|Robert Brooks, Editor |
Less than a year ago an idea emerged: we would help FM&T’s readers, and metalcasters generally, to understand how well their operations are competing. That is, we’d develop a series of benchmarks that foundries and diecasters could use to compare their processes, products, services, costs, and other performance standards, against the rest of the industry. It was to debut in this issue.
It wasn’t intended to solve problems. The hope was it would allow readers to view their own capabilities and to evaluate them against those of their competitors, to inform their understanding of themselves. From that, they could investigate ideas and practices that would set them apart from the competition. Our presentation would be a constructive way to help metalcasters to know “How am I doing?”

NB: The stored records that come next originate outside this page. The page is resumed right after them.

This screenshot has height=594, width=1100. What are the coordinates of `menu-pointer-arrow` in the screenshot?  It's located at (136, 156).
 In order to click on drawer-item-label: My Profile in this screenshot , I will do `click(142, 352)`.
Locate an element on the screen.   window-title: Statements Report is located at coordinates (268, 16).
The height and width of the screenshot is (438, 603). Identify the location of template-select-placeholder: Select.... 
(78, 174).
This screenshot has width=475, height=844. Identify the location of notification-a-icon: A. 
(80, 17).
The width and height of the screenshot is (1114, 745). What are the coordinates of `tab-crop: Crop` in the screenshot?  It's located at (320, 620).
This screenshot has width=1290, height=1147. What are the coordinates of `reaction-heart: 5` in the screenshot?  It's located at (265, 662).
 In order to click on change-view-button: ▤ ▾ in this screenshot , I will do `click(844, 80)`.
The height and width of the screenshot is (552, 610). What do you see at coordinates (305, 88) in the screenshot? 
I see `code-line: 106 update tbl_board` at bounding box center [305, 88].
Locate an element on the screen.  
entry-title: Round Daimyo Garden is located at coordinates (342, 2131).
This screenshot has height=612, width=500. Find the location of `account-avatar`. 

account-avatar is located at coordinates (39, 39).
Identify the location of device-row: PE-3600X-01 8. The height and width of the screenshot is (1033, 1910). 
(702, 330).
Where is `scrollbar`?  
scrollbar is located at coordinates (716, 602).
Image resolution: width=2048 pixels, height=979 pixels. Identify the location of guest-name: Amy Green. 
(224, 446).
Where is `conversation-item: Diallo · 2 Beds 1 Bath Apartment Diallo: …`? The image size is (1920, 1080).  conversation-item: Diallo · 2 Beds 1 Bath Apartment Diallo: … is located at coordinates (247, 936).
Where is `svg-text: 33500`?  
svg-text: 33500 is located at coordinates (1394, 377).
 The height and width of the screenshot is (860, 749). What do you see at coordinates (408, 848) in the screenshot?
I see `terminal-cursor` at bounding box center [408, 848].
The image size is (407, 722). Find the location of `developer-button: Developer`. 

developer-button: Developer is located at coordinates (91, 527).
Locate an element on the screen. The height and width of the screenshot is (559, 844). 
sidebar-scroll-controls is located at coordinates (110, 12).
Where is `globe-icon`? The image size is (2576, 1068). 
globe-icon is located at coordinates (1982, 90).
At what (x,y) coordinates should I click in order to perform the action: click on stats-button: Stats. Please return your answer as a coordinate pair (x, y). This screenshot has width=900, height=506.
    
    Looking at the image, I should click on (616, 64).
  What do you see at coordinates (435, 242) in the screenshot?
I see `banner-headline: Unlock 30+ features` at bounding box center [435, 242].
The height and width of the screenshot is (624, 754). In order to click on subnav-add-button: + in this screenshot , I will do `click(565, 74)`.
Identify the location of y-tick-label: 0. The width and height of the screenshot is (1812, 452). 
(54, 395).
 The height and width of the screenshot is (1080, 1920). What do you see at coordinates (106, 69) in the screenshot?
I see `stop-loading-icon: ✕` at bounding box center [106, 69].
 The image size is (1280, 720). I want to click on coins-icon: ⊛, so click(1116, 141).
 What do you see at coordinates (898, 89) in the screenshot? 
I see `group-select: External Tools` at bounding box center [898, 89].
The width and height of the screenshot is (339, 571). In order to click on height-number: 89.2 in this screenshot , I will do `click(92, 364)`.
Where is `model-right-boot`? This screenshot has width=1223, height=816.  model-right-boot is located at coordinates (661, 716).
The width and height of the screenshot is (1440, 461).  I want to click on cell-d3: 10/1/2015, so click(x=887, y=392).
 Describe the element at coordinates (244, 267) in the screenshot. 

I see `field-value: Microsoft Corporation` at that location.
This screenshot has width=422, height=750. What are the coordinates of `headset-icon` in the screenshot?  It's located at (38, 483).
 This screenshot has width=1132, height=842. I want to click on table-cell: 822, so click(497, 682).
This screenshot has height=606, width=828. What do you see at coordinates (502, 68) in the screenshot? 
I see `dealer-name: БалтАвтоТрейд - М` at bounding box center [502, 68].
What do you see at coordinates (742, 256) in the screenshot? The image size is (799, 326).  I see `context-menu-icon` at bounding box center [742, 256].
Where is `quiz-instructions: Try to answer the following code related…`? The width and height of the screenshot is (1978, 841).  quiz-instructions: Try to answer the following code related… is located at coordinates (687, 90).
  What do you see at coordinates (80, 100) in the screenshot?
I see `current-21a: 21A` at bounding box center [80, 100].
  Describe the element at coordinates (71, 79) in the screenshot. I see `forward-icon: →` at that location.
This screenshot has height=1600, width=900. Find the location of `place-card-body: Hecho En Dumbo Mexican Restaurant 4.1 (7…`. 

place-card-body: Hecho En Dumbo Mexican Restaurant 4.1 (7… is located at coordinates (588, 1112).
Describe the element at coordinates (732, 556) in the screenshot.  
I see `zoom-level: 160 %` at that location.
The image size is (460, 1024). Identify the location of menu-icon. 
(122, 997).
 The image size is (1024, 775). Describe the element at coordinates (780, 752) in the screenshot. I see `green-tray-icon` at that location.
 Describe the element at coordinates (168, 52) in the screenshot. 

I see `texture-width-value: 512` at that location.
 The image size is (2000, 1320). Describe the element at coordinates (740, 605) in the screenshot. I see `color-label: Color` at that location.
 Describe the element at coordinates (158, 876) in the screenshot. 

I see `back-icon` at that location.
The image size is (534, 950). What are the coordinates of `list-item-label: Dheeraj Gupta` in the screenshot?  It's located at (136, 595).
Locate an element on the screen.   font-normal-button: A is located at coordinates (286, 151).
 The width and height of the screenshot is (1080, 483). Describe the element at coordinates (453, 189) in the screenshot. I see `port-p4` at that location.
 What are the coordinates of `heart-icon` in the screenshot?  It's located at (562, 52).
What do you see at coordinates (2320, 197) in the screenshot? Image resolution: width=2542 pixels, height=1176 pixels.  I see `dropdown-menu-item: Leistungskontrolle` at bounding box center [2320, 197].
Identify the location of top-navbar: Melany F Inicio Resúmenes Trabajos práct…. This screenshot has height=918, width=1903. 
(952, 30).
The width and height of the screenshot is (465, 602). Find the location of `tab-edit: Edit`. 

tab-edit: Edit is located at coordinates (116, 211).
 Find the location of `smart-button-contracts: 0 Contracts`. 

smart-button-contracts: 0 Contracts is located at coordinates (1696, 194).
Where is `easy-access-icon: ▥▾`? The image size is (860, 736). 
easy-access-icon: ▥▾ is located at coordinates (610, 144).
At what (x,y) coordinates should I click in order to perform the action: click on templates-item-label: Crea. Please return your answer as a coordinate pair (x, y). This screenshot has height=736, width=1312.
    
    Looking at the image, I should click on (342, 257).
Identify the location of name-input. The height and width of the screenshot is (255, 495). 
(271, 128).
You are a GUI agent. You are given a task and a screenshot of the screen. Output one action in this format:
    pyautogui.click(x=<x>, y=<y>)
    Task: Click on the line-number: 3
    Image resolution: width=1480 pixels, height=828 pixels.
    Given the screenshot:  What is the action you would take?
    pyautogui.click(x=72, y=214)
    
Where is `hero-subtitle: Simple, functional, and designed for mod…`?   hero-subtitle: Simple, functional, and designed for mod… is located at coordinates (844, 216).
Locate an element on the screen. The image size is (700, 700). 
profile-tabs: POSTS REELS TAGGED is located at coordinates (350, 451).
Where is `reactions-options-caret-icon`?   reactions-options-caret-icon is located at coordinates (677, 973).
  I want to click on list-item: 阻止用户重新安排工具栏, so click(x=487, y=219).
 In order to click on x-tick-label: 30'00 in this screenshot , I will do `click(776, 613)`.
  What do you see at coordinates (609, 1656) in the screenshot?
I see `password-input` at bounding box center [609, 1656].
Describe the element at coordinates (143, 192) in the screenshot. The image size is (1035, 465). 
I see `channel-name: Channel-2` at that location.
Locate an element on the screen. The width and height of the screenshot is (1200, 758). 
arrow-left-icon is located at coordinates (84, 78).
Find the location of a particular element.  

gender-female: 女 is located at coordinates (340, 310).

It didn’t happen, of course. The global economy collapsed. The metalcasting business froze in place. The responses we sought didn’t materialize as plant managers and operators declined to reveal (even confidentially) their data. Rather than share the information with the goal of improving everyone’s understanding of the industry, we found we had no data. Nothing from which to work, to build, or to develop.
This is emblematic of our time. Nearly everyone has been forced to accept an outcome different than what they had planned. They’re making do with the resources they can assemble. These aren’t the worst problems anyone ever faced, but because they represent such a reversal from our previous experience they confound us. And because of that, they linger.
All this is hard to accept, and its much harder to understand how we got ourselves into our rut. It’s even harder to know how to get out of it. Perhaps some of the “benchmark” approach applies?
First, don’t be persuaded by anecdotes or commentary asserting that “everyone is in the same position.” Is it true? No one knows, and it doesn’t matter. The point of benchmarking is not to standardize performances but to distinguish among competitors and to diversify approaches, so that advantages emerge for producers and consumers. Be determined to maximize your potential according to the opportunities available to you. If you’re the same as your competitors, you cannot be the best.
Next, assess your circumstances honestly and thoroughly. It may be as bad you suppose. It may be worse than that, but no one can mark improvement without a clear starting point.
Be diligent in seeking new approaches and applying strategies that will improve your circumstance. Keep an eye on what others are doing, but don’t stop asking, “How am I doing?” You’ll need to remember where you started, and you may need to reconsider your plans as you progress.
Resist the impulse to accept wholesale solutions. There are too many of them now, too many to be credible. Whatever the running commentary may imply, all of us cannot be rescued by stimulus plans. Bailouts that save some assets inevitably choose which ones will fail, too. These approaches create more losers than winners because they discourage the sorts of risks necessary to achieve growth. In this atmosphere, success accrues to the innovators, the independents.
Is this a plan for you? If not, get to work on your own approach. Know your potential. The difficulty of the current moment is that it lacks activity, the innovation that will spur growth overall.
In less than a year we’ve moved from a confident “How are we doing?” to an anxious “What comes next?” While very little seems to be working as planned, and as difficult as it is to maintain any plan, the greatest burden is the stress of anticipating what comes next. Don’t anticipate. Innovate.